Nous serions heureux de recevoir des commentaires d’utilisateurs satisfaits ou non de ce procédé : cela pourrait servir à d’autres !

Un des principaux point en défaveur de la pulvérisation de l’émulsifiant, qu’elle soit électrostatique ou non, est qu’il est presque impossible de s’assurer que toute la surface a été revêtue d’émulsifiant. L’immersion est plus proche d’une certitude à 100 %. Un autre argument contre la pulvérisation de l’émulsifiant, sous quelque forme que ce soit : sur de très grandes pièces ou des pièces à géométie complexe, il est difficile de garantir que la durée d’émulsification soit la même partout sur la pièce. L’immersion est supposée assurer un temps de contact presqu’identique partout.

On peut néanmoins critiquer ce point : si les pièces sont hautes, par exemple, il est probable qu’on les introduira lentement dans la cuve d’émulsifiant, afin d’éviter des projections, ou de risquer des mouvements incontrôlables de la pièce, qui pourrait venir percuter les parois de la cuve. De même, la sortie de la pièce sera assez lente.
Il est facile de comprendre que le bas de la pièce sera en contact plus longtemps avec l’émulsifiant que le haut. Mieux vaut laver la pièce en commençant par le BAS de la pièce !
Si un temps de contact de 3 minutes +/- 30 secondes maximum est requis, par exemple, 30 secondes représentent presque 17 % des 3 minutes. Pas vraiment négligeable !
Deux avantages de n’importe quelle technique de pulvérisation (l’émulsifiant n’est pas ‘‘recyclé’’ comme dans le cas d’une cuve) :

• Le travail est effectué avec un émulsifiant dont les paramètres sont similaires tout au long de la journée et c’est tout le temps un produit entièrement neuf.
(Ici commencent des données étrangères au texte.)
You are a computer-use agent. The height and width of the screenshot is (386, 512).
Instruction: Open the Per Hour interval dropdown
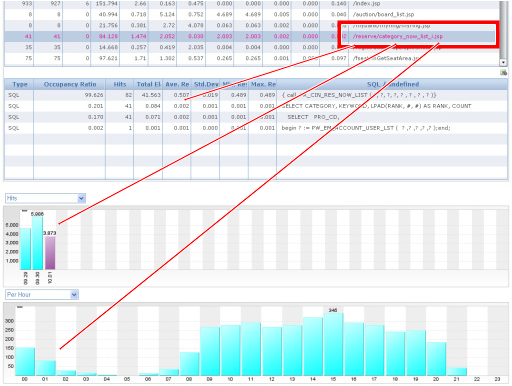(x=74, y=295)

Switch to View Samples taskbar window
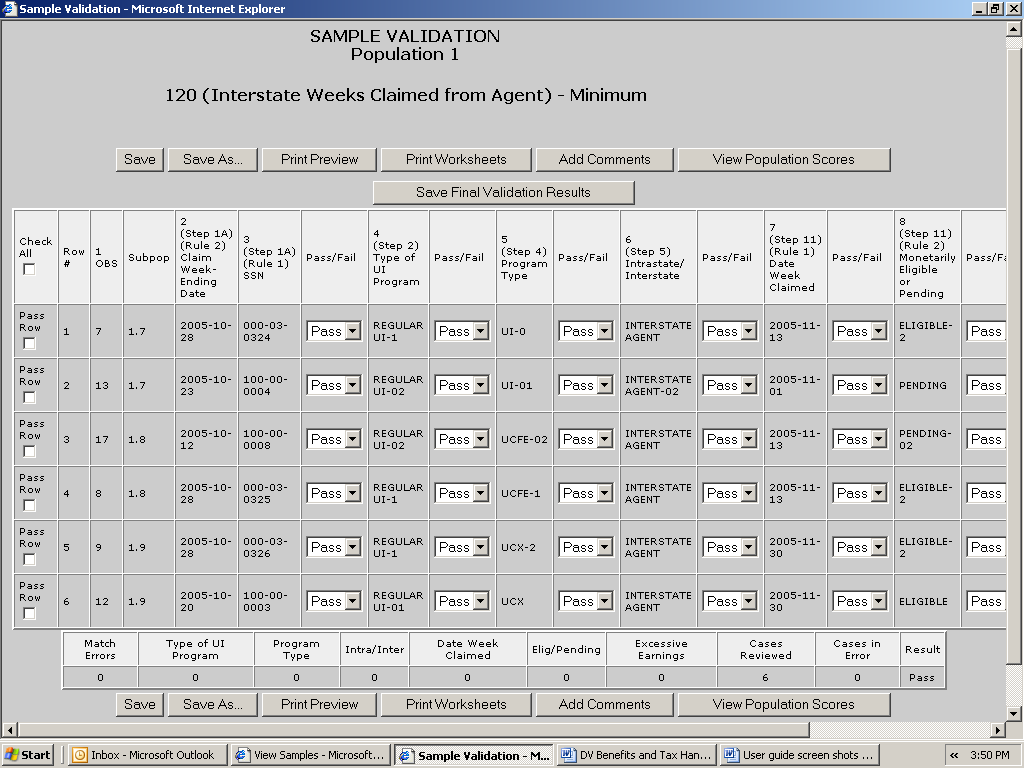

• Une TRÈS FAIBLE CONCENTRATION est utilisée : 0,1 à 0,5 %, ce qui peut permettre des temps de contact un peu plus longs.
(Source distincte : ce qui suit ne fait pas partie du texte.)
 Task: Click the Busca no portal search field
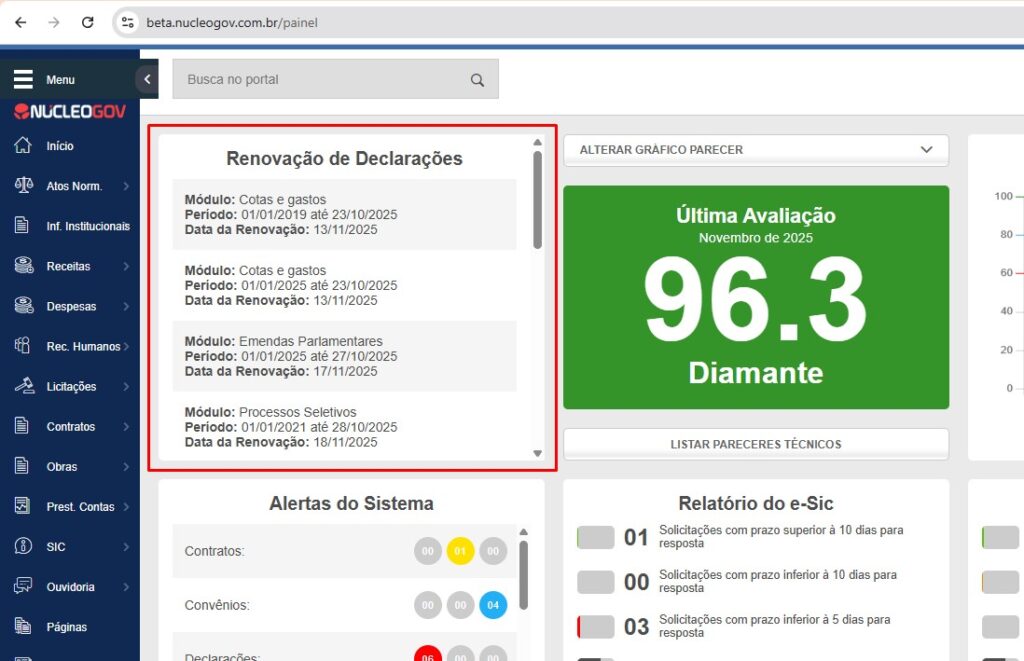point(320,80)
N’oubliez pas que 3 minutes, c’est TRES COURT en conditions industrielles. En outre, le temps de contact n’est pas uniquement celui pendant lequel la pièce est dans la cuve. Il faut y ajouter le temps de transfert de la pièce du poste d’application de l’émulsifiant à celui du lavage plus le temps nécessaire pour que l’eau commence à laver la pièce !

Très souvent, ces temps additionnels, non prévus dans les spécifications/procédures, se comptent aussi en… minutes, et les 3 minutes +/- 30 secondes requises… deviennent 5 minutes +/- 30 secondes !
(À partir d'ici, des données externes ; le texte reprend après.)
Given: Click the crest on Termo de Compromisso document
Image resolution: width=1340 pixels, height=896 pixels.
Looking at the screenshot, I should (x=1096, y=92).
Même dans le cas de l’émulsifiant hydrophile, la durée de contact n’est pas sans influence sur la fiabilité (c’est une raison majeure qui fait que les émulsifiants lipophiles ont été abandonnés au profit des émulsifiants hydrophiles). Utiliser une très faible concentration d’émulsifiant hydrophile autorise une plus grande ‘‘flexibilité’’ des temps de contact.

Le mot de la fin

Cet article a un objectif : ouvrir quelques chemins de ‘‘liberté’’ aux conseillers, aux rédacteurs de spécifications, aux auditeurs.

Notes

(*) ARDROX est maintenant une marque déposée de CHEMETALL GmbH

(**) Ransburg est une maque déposée d’ITW (Illinois Tool Works).

Références

• ISO 3452-4:1998 Essais non destructifs - Examen par ressuage - Partie 4 : Équipement, Organisation Internationale de Normalisation, Genève, Suisse, 1998.

• Rolls-Royce, RPS 702, Non-destructive Testing, Fluorescent Penetrant Inspection, Derby, United Kingdom, Issue N° 7, December 2006.

• ASTM, E 1417 - 05e1: Standard Practice for Liquid Penetrant Testing, American Society for Testing and Materials, West Conshohocken, Pennsylvanie, États-Unis, 2005.